Today’s report from the European Committee for the Prevention of Torture and Inhuman or Degrading Treatment or Punishment (CPT) assesses the progress made since the committee’s previous visits in 2011 and 2012.
It states that “the committee expresses concern regarding the fact that the bulk of its previous recommendations regarding a purposeful regime for remand prisoners, prison healthcare and safeguards for the prevention of police ill-treatment have not been implemented.”
The CPT report confirms that its delegation received “a considerable number of allegations of widespread physical ill-treatment of detained persons by law enforcement officials. The allegations mostly concerned slaps, punches and truncheon blows but also included prolonged handcuffing in stress positions, the use of non-standard instruments, mock executions and the use of a hand-held electro-shock device.”
The CPT urges the authorities to “promote a culture change within the ranks of law enforcement officials, to enhance professional training in modern scientific methods of criminal investigation and to carry out effective investigations into allegations of ill-treatment.
“To this end,the CPT is again critical of the lack of action taken by prosecutors and judges to investigate allegations of ill-treatment and, by way of example, notes that the arrangements in place for investigating such allegations in the Canton of Sarajevo are inadequate.
“The CPT recommends that fully independent police complaints bodies be established and that, until this occurs, prosecutors should seek support from police internal control units when investigating allegations of police ill-treatment.

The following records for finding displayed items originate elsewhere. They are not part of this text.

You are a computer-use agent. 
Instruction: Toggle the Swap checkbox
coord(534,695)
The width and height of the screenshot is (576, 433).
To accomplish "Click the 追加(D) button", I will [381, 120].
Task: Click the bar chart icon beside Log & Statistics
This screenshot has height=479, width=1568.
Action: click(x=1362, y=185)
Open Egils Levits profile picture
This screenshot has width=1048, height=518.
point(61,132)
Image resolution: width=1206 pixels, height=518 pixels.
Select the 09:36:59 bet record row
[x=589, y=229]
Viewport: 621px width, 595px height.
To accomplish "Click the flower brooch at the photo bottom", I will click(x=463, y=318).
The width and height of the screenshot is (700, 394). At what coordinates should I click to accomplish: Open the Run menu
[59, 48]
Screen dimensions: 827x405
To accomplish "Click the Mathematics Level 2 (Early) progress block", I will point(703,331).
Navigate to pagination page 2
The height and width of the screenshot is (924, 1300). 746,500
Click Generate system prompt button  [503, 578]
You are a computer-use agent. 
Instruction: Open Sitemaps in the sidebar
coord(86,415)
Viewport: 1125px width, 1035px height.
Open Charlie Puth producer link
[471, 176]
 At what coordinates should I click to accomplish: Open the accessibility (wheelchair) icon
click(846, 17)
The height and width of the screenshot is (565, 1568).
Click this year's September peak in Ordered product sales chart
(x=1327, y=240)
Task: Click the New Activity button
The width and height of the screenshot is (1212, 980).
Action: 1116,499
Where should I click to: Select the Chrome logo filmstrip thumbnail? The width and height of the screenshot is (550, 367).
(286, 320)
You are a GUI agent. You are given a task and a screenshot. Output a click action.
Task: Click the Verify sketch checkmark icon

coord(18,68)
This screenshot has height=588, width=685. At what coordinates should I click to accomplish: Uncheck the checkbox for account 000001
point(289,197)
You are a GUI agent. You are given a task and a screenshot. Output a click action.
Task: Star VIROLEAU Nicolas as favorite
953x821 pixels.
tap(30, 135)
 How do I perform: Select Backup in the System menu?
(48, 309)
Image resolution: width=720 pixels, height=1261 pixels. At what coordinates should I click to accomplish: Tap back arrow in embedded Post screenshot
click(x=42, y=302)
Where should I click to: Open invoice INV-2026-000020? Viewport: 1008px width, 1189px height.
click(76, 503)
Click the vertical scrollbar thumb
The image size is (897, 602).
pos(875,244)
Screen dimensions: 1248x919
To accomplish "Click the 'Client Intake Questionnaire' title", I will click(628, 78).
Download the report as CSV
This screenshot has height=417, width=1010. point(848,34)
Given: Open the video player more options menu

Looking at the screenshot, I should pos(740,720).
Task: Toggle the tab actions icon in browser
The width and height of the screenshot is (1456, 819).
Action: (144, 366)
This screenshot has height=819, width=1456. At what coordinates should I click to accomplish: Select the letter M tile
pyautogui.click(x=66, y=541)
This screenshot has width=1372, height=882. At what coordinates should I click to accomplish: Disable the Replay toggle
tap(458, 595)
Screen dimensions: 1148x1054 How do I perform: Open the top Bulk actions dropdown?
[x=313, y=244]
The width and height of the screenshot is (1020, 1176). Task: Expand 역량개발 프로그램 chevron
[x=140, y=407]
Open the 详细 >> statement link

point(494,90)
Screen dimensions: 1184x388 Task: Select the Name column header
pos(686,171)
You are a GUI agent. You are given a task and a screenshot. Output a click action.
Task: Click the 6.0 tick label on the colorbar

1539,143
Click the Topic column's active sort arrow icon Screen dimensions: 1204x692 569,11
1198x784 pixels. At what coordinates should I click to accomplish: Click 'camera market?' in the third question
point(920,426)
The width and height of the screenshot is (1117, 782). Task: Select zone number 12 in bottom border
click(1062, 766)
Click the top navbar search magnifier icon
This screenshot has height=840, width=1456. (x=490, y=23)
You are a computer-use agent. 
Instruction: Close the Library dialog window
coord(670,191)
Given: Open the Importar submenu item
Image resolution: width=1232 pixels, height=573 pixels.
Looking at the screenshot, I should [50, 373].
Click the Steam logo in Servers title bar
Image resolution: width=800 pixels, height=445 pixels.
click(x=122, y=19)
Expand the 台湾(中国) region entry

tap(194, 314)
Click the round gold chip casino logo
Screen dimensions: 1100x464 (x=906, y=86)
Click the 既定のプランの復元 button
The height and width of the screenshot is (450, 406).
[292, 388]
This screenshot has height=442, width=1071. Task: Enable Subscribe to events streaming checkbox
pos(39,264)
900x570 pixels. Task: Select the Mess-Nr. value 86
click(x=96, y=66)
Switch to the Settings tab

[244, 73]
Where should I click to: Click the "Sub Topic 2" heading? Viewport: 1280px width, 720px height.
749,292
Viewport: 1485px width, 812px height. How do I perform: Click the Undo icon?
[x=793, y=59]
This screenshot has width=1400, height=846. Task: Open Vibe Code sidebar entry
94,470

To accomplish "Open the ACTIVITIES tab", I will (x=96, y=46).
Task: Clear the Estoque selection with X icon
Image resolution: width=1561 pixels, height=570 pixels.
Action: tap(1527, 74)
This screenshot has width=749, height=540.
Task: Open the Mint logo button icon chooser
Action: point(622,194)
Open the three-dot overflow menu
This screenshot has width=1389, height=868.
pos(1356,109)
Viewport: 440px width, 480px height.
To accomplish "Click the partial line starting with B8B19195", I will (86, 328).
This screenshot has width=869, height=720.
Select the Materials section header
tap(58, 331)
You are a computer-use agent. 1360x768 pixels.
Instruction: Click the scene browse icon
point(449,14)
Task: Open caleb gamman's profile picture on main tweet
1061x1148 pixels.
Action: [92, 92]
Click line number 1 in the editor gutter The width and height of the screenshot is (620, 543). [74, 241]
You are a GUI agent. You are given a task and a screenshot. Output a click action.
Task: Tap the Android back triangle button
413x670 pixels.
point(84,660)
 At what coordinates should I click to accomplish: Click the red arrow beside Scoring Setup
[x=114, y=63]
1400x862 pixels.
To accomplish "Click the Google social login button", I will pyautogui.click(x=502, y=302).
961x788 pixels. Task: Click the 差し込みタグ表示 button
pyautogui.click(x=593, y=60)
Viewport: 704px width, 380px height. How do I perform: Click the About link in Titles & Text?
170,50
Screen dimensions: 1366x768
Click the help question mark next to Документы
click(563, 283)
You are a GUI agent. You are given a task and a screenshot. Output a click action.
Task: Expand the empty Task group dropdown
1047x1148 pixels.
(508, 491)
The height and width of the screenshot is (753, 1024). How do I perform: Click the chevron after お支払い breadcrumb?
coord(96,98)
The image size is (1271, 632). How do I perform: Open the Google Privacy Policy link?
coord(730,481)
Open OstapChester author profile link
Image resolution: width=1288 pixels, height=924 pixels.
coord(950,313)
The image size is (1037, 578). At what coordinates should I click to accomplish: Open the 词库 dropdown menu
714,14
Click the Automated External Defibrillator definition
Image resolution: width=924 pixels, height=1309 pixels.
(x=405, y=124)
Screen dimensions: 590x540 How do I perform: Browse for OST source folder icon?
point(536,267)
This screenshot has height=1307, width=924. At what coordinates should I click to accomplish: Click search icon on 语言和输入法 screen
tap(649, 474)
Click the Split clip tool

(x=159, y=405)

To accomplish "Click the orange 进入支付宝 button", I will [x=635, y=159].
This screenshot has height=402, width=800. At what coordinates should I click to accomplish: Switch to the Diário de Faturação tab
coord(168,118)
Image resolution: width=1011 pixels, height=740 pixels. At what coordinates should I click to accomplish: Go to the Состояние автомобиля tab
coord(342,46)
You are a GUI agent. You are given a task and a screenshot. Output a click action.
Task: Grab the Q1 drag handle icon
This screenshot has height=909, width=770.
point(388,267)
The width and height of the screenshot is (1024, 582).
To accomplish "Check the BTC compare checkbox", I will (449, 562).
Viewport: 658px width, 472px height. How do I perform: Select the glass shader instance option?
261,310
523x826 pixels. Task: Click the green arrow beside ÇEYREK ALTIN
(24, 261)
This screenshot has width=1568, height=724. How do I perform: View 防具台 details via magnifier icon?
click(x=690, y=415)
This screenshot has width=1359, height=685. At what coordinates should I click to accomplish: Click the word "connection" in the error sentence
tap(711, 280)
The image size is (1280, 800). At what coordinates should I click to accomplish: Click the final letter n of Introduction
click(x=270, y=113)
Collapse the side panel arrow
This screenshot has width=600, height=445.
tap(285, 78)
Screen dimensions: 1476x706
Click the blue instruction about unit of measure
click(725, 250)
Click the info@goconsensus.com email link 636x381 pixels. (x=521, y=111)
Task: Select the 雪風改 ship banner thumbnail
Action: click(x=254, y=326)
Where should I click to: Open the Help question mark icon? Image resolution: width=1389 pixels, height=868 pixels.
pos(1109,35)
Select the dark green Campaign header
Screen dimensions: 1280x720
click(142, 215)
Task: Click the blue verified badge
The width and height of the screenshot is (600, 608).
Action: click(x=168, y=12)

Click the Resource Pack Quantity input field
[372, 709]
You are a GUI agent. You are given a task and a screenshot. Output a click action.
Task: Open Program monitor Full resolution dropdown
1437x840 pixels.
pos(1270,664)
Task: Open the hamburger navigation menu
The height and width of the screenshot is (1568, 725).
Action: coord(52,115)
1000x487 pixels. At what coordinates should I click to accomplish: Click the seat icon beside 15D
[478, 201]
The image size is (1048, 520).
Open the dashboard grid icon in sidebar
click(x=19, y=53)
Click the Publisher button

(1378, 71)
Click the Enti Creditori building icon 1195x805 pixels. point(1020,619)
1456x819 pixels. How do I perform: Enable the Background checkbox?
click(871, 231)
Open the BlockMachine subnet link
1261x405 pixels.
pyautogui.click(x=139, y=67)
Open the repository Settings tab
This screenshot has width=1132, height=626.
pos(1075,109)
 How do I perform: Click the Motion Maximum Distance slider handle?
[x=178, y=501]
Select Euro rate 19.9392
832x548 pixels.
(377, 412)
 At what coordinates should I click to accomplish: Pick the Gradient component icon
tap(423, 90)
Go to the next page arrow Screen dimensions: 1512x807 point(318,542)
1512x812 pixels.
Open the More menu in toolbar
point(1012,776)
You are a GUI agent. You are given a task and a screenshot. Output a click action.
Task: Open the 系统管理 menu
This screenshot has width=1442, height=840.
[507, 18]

“The delegation also found that safeguards against police ill-treatment, notably the right of access to a lawyer, still do not apply in practice as from the outset of deprivation of liberty.
“The BiH authorities are again urged to adopt specific legal provisions on access to a doctor during police custody.”
According to the report, “the material conditions in most of the police holding facilities visited by the delegation were unfit for holding persons overnight (lack of access to natural light, poor ventilation, deplorable hygienic conditions and an absence of mattresses and bedding).
CPT experts visited prisons in the country. The report states that “the majority of prisoners met by the CPT’s delegation stated they were treated correctly by staff.
“Nevertheless, several allegations of ill-treatment of inmates by staff were received at Banja Luka, Bijeljina, Doboj, Mostar, Tuzla and Zenica Prisons, consisting notably of slaps, punches, kicks and blows with truncheons.
“Not only should a strong message be delivered to penitentiary staff that ill-treatment of prisoners is not acceptable but more training modules on manual control techniques and inter-personal skills should be offered to custodial staff and independent investigations.”